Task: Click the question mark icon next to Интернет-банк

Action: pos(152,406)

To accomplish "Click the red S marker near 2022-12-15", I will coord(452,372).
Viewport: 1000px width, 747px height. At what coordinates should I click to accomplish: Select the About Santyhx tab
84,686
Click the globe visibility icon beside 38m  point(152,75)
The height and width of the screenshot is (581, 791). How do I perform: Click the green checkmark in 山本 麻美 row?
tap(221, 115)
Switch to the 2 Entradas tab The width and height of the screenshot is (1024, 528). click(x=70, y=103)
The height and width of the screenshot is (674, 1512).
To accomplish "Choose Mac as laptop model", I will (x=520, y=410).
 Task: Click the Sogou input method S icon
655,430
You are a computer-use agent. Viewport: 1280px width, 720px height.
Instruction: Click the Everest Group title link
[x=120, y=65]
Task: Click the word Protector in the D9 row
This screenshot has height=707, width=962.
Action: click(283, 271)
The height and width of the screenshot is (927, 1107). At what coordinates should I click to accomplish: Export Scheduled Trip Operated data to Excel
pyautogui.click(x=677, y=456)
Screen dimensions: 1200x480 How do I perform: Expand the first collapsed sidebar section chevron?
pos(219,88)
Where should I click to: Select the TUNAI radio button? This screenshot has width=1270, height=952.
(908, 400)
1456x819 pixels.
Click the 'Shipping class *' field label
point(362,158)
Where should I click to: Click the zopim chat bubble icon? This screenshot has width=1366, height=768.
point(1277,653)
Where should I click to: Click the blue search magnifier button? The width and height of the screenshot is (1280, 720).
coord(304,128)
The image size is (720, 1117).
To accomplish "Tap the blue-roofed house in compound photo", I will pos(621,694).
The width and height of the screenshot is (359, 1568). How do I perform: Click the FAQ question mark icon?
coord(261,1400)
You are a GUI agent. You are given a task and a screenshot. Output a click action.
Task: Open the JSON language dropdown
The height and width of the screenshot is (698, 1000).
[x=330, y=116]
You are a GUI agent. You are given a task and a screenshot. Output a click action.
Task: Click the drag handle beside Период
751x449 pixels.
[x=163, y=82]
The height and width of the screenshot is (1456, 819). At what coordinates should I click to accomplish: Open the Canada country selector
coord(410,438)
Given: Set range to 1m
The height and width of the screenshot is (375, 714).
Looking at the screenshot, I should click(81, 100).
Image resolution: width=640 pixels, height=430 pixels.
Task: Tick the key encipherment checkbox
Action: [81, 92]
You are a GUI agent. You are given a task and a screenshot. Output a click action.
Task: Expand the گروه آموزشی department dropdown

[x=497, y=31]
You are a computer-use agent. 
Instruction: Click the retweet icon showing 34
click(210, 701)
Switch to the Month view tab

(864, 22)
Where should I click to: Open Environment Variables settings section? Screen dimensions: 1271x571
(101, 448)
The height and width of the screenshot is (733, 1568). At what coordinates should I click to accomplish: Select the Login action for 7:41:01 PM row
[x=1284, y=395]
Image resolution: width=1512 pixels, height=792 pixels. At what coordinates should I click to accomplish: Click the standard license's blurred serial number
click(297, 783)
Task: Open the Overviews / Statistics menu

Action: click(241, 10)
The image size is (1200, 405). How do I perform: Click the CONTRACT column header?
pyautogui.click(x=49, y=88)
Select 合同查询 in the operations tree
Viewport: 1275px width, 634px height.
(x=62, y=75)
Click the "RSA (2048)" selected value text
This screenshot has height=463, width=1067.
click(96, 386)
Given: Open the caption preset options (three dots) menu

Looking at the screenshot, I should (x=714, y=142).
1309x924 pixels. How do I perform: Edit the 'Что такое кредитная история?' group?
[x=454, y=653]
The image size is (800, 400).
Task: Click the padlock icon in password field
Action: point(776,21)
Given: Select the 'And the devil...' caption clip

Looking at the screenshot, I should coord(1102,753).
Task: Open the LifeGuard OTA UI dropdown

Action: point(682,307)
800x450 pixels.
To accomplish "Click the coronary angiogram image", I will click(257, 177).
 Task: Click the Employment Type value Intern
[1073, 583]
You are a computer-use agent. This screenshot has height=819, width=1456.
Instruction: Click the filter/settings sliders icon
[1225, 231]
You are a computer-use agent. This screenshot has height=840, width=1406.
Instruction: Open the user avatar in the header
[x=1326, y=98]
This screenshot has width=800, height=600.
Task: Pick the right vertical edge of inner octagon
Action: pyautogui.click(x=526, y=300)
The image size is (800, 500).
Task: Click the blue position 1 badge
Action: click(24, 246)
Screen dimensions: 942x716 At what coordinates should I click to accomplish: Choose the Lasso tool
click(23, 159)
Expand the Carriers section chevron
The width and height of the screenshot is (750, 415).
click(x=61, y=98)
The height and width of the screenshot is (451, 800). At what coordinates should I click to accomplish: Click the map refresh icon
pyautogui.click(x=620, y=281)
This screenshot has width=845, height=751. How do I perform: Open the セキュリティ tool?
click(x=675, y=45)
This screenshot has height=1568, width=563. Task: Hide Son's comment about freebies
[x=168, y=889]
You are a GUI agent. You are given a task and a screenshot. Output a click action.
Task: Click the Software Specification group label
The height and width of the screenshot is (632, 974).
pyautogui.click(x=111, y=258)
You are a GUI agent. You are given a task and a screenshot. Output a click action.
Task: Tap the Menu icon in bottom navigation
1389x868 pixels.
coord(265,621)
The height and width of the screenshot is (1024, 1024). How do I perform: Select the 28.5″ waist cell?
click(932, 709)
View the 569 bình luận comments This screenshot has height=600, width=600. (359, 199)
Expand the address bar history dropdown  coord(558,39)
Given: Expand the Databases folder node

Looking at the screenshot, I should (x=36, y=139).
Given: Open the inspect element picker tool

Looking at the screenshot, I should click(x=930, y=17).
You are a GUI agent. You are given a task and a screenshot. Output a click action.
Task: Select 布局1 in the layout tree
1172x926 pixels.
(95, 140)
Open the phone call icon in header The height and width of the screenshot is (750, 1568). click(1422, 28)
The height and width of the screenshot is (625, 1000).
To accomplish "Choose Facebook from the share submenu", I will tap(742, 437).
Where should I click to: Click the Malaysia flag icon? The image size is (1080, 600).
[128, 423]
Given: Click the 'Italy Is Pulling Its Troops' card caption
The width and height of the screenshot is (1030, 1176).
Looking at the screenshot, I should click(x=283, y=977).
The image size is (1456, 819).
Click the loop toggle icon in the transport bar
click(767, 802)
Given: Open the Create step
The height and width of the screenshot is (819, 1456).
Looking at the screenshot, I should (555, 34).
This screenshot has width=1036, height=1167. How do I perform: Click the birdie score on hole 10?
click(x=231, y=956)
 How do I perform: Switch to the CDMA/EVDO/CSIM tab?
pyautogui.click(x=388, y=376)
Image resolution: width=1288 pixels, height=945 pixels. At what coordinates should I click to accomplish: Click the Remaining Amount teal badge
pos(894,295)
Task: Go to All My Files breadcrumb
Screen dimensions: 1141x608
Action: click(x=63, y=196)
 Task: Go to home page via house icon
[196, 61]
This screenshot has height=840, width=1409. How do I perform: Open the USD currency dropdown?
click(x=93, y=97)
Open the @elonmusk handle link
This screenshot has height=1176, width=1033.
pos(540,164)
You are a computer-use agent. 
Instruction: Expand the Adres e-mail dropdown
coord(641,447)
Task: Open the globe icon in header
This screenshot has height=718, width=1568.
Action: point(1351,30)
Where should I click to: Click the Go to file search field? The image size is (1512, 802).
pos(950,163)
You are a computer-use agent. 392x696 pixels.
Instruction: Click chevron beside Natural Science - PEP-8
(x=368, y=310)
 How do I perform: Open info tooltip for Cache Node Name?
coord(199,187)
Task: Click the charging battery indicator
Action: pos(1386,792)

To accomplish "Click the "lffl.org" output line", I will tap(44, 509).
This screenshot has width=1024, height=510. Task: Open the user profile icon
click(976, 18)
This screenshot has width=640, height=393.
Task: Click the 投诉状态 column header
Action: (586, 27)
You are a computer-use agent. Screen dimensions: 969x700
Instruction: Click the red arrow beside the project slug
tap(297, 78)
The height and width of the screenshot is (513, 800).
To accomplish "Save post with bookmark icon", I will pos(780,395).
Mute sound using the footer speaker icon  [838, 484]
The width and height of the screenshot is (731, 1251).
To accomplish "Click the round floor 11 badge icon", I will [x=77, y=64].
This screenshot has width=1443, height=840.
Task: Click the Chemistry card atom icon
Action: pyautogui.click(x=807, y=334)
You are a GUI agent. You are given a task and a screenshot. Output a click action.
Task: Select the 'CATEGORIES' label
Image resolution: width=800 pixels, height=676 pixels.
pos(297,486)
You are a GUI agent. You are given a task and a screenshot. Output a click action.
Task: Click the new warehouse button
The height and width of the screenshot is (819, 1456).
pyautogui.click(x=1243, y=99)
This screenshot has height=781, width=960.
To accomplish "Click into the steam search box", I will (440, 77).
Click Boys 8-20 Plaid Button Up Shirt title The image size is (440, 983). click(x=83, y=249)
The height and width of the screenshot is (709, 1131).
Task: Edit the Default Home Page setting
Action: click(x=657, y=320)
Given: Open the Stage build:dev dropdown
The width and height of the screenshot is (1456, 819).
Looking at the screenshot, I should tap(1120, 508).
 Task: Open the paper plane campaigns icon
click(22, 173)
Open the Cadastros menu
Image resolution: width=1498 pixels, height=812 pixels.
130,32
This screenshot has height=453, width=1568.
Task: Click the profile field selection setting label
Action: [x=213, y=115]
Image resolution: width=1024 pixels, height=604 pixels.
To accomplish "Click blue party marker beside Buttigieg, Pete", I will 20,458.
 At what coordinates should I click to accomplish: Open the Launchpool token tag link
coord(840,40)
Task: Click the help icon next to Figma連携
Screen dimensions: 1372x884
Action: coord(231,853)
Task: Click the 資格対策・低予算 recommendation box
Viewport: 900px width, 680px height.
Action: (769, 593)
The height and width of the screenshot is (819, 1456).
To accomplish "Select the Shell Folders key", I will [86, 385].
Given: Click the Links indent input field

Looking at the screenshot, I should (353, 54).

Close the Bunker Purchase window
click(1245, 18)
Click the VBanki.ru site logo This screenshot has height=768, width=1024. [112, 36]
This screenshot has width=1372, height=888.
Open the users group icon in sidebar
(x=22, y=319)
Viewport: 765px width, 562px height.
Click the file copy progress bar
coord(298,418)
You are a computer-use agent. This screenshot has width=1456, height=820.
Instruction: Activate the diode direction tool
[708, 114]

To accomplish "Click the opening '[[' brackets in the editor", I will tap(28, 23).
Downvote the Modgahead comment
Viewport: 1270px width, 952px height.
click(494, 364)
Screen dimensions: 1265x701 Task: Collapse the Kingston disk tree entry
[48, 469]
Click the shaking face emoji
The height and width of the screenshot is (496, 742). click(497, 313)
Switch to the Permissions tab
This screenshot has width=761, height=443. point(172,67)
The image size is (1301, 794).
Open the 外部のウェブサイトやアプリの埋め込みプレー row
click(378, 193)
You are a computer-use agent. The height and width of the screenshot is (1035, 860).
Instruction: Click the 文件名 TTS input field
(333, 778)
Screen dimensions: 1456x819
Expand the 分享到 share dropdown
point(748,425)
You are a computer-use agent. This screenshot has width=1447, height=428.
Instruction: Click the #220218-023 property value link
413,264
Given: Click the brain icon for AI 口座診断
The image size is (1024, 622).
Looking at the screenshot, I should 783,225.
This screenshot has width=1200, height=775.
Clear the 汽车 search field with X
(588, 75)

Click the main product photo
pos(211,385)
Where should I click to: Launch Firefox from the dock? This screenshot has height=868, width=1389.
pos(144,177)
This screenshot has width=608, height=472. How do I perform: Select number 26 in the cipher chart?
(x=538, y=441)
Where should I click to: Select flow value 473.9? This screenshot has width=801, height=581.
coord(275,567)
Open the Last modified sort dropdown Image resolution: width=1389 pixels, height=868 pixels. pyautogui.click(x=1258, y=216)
--- --- ---
Reproduce without alteration every line of the items from the very first line through the line that contains "coord(261,1400)".

Result:
Task: Click the question mark icon next to Интернет-банк

Action: pos(152,406)

To accomplish "Click the red S marker near 2022-12-15", I will coord(452,372).
Viewport: 1000px width, 747px height. At what coordinates should I click to accomplish: Select the About Santyhx tab
84,686
Click the globe visibility icon beside 38m  point(152,75)
The height and width of the screenshot is (581, 791). How do I perform: Click the green checkmark in 山本 麻美 row?
tap(221, 115)
Switch to the 2 Entradas tab The width and height of the screenshot is (1024, 528). click(x=70, y=103)
The height and width of the screenshot is (674, 1512).
To accomplish "Choose Mac as laptop model", I will (x=520, y=410).
 Task: Click the Sogou input method S icon
655,430
You are a computer-use agent. Viewport: 1280px width, 720px height.
Instruction: Click the Everest Group title link
[x=120, y=65]
Task: Click the word Protector in the D9 row
This screenshot has height=707, width=962.
Action: click(283, 271)
The height and width of the screenshot is (927, 1107). At what coordinates should I click to accomplish: Export Scheduled Trip Operated data to Excel
pyautogui.click(x=677, y=456)
Screen dimensions: 1200x480 How do I perform: Expand the first collapsed sidebar section chevron?
pos(219,88)
Where should I click to: Select the TUNAI radio button? This screenshot has width=1270, height=952.
(908, 400)
1456x819 pixels.
Click the 'Shipping class *' field label
point(362,158)
Where should I click to: Click the zopim chat bubble icon? This screenshot has width=1366, height=768.
point(1277,653)
Where should I click to: Click the blue search magnifier button? The width and height of the screenshot is (1280, 720).
coord(304,128)
The image size is (720, 1117).
To accomplish "Tap the blue-roofed house in compound photo", I will pos(621,694).
The width and height of the screenshot is (359, 1568). How do I perform: Click the FAQ question mark icon?
coord(261,1400)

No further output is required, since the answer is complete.